Could each record be written out again exactly as it stands?

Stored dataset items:
____

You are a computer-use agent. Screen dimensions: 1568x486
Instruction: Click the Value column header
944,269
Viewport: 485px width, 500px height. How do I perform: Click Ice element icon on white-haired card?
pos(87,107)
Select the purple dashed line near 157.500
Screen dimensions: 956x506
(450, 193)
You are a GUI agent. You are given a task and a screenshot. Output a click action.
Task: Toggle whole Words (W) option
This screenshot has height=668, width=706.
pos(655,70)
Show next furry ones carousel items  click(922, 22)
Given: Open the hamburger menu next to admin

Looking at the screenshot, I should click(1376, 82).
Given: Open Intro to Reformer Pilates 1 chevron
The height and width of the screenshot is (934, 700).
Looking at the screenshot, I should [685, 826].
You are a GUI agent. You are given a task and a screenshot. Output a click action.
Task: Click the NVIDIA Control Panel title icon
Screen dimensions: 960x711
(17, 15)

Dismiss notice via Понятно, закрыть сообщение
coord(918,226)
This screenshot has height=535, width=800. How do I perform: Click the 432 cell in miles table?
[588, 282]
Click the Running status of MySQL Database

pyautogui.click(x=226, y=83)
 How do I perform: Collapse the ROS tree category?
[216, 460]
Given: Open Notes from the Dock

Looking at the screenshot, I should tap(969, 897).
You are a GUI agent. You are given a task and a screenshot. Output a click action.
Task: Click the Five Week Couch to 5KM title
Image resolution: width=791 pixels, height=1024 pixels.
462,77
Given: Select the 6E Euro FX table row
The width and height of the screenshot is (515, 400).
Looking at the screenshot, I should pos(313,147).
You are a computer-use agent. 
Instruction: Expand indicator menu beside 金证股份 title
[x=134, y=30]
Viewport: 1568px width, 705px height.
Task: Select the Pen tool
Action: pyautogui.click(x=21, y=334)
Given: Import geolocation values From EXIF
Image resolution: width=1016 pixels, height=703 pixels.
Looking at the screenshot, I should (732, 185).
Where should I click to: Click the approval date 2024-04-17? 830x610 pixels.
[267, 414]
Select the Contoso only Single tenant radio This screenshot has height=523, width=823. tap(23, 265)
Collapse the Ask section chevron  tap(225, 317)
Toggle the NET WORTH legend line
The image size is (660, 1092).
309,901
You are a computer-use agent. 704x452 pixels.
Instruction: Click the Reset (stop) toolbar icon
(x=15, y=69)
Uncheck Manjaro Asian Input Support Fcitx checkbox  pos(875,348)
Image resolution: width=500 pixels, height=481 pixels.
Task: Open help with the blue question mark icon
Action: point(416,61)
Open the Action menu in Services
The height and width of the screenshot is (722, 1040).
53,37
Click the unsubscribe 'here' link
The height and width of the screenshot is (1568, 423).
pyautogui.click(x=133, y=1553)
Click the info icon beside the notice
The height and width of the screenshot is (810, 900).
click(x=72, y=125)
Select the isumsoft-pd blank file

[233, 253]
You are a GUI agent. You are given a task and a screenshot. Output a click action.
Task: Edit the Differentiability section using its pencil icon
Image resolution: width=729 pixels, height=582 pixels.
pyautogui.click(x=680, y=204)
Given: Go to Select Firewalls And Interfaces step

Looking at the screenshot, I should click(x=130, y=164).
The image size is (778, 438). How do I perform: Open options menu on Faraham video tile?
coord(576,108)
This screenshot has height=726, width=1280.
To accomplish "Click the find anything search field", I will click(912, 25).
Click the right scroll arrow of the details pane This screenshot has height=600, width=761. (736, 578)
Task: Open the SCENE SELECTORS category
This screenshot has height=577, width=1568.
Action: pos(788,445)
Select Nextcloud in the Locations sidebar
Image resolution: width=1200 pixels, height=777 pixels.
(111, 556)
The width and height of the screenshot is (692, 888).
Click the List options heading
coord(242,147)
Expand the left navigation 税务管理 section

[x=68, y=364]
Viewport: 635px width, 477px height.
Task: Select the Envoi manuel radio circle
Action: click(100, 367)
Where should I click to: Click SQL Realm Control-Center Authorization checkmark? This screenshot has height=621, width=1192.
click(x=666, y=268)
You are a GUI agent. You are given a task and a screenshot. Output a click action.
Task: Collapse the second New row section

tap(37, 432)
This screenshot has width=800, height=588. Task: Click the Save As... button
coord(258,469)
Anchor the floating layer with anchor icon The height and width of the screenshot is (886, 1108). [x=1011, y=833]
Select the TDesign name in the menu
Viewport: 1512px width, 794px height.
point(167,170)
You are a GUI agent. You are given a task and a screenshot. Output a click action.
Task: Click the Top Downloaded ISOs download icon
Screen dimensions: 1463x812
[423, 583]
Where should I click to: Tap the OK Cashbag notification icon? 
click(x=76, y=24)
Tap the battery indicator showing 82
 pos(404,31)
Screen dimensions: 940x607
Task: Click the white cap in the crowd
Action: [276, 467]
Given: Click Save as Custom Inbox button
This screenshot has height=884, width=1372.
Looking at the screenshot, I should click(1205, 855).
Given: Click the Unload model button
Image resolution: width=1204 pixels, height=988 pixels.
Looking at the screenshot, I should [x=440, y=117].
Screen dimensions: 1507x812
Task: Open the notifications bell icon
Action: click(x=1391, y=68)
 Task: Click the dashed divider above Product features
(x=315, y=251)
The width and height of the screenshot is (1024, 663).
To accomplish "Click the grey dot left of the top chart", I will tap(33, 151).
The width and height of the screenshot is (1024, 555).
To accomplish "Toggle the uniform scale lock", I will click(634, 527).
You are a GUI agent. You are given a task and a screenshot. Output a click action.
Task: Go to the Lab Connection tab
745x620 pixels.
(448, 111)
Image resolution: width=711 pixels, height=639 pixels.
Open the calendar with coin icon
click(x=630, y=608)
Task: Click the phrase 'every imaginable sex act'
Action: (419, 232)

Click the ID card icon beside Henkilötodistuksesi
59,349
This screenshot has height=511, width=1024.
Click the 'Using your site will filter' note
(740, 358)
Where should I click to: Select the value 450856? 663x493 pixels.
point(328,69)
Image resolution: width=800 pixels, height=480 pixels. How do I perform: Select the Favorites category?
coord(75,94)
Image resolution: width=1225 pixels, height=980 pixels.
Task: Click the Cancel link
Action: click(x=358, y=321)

____

• **Answer for this exercise**:
You are a computer-use agent. Screen dimensions: 1568x486
Instruction: Click the Value column header
944,269
Viewport: 485px width, 500px height. How do I perform: Click Ice element icon on white-haired card?
pos(87,107)
Select the purple dashed line near 157.500
Screen dimensions: 956x506
(450, 193)
You are a GUI agent. You are given a task and a screenshot. Output a click action.
Task: Toggle whole Words (W) option
This screenshot has height=668, width=706.
pos(655,70)
Show next furry ones carousel items  click(922, 22)
Given: Open the hamburger menu next to admin

Looking at the screenshot, I should click(1376, 82).
Given: Open Intro to Reformer Pilates 1 chevron
The height and width of the screenshot is (934, 700).
Looking at the screenshot, I should [685, 826].
You are a GUI agent. You are given a task and a screenshot. Output a click action.
Task: Click the NVIDIA Control Panel title icon
Screen dimensions: 960x711
(17, 15)

Dismiss notice via Понятно, закрыть сообщение
coord(918,226)
This screenshot has height=535, width=800. How do I perform: Click the 432 cell in miles table?
[588, 282]
Click the Running status of MySQL Database

pyautogui.click(x=226, y=83)
 How do I perform: Collapse the ROS tree category?
[216, 460]
Given: Open Notes from the Dock

Looking at the screenshot, I should tap(969, 897).
You are a GUI agent. You are given a task and a screenshot. Output a click action.
Task: Click the Five Week Couch to 5KM title
Image resolution: width=791 pixels, height=1024 pixels.
462,77
Given: Select the 6E Euro FX table row
The width and height of the screenshot is (515, 400).
Looking at the screenshot, I should pos(313,147).
You are a computer-use agent. 
Instruction: Expand indicator menu beside 金证股份 title
[x=134, y=30]
Viewport: 1568px width, 705px height.
Task: Select the Pen tool
Action: pyautogui.click(x=21, y=334)
Given: Import geolocation values From EXIF
Image resolution: width=1016 pixels, height=703 pixels.
Looking at the screenshot, I should (732, 185).
Where should I click to: Click the approval date 2024-04-17? 830x610 pixels.
[267, 414]
Select the Contoso only Single tenant radio This screenshot has height=523, width=823. tap(23, 265)
Collapse the Ask section chevron  tap(225, 317)
Toggle the NET WORTH legend line
The image size is (660, 1092).
309,901
You are a computer-use agent. 704x452 pixels.
Instruction: Click the Reset (stop) toolbar icon
(x=15, y=69)
Uncheck Manjaro Asian Input Support Fcitx checkbox  pos(875,348)
Image resolution: width=500 pixels, height=481 pixels.
Task: Open help with the blue question mark icon
Action: point(416,61)
Open the Action menu in Services
The height and width of the screenshot is (722, 1040).
53,37
Click the unsubscribe 'here' link
The height and width of the screenshot is (1568, 423).
pyautogui.click(x=133, y=1553)
Click the info icon beside the notice
The height and width of the screenshot is (810, 900).
click(x=72, y=125)
Select the isumsoft-pd blank file

[233, 253]
You are a GUI agent. You are given a task and a screenshot. Output a click action.
Task: Edit the Differentiability section using its pencil icon
Image resolution: width=729 pixels, height=582 pixels.
pyautogui.click(x=680, y=204)
Given: Go to Select Firewalls And Interfaces step

Looking at the screenshot, I should click(x=130, y=164).
The image size is (778, 438). How do I perform: Open options menu on Faraham video tile?
coord(576,108)
This screenshot has height=726, width=1280.
To accomplish "Click the find anything search field", I will click(912, 25).
Click the right scroll arrow of the details pane This screenshot has height=600, width=761. (736, 578)
Task: Open the SCENE SELECTORS category
This screenshot has height=577, width=1568.
Action: pos(788,445)
Select Nextcloud in the Locations sidebar
Image resolution: width=1200 pixels, height=777 pixels.
(111, 556)
The width and height of the screenshot is (692, 888).
Click the List options heading
coord(242,147)
Expand the left navigation 税务管理 section

[x=68, y=364]
Viewport: 635px width, 477px height.
Task: Select the Envoi manuel radio circle
Action: click(100, 367)
Where should I click to: Click SQL Realm Control-Center Authorization checkmark? This screenshot has height=621, width=1192.
click(x=666, y=268)
You are a GUI agent. You are given a task and a screenshot. Output a click action.
Task: Collapse the second New row section

tap(37, 432)
This screenshot has width=800, height=588. Task: Click the Save As... button
coord(258,469)
Anchor the floating layer with anchor icon The height and width of the screenshot is (886, 1108). [x=1011, y=833]
Select the TDesign name in the menu
Viewport: 1512px width, 794px height.
point(167,170)
You are a GUI agent. You are given a task and a screenshot. Output a click action.
Task: Click the Top Downloaded ISOs download icon
Screen dimensions: 1463x812
[423, 583]
Where should I click to: Tap the OK Cashbag notification icon? 
click(x=76, y=24)
Tap the battery indicator showing 82
 pos(404,31)
Screen dimensions: 940x607
Task: Click the white cap in the crowd
Action: [276, 467]
Given: Click Save as Custom Inbox button
This screenshot has height=884, width=1372.
Looking at the screenshot, I should click(1205, 855).
Given: Click the Unload model button
Image resolution: width=1204 pixels, height=988 pixels.
Looking at the screenshot, I should [x=440, y=117].
Screen dimensions: 1507x812
Task: Open the notifications bell icon
Action: click(x=1391, y=68)
 Task: Click the dashed divider above Product features
(x=315, y=251)
The width and height of the screenshot is (1024, 663).
To accomplish "Click the grey dot left of the top chart", I will tap(33, 151).
The width and height of the screenshot is (1024, 555).
To accomplish "Toggle the uniform scale lock", I will click(634, 527).
You are a GUI agent. You are given a task and a screenshot. Output a click action.
Task: Go to the Lab Connection tab
745x620 pixels.
(448, 111)
Image resolution: width=711 pixels, height=639 pixels.
Open the calendar with coin icon
click(x=630, y=608)
Task: Click the phrase 'every imaginable sex act'
Action: (419, 232)

Click the ID card icon beside Henkilötodistuksesi
59,349
This screenshot has height=511, width=1024.
Click the 'Using your site will filter' note
(740, 358)
Where should I click to: Select the value 450856? 663x493 pixels.
point(328,69)
Image resolution: width=800 pixels, height=480 pixels. How do I perform: Select the Favorites category?
coord(75,94)
Image resolution: width=1225 pixels, height=980 pixels.
Task: Click the Cancel link
Action: click(x=358, y=321)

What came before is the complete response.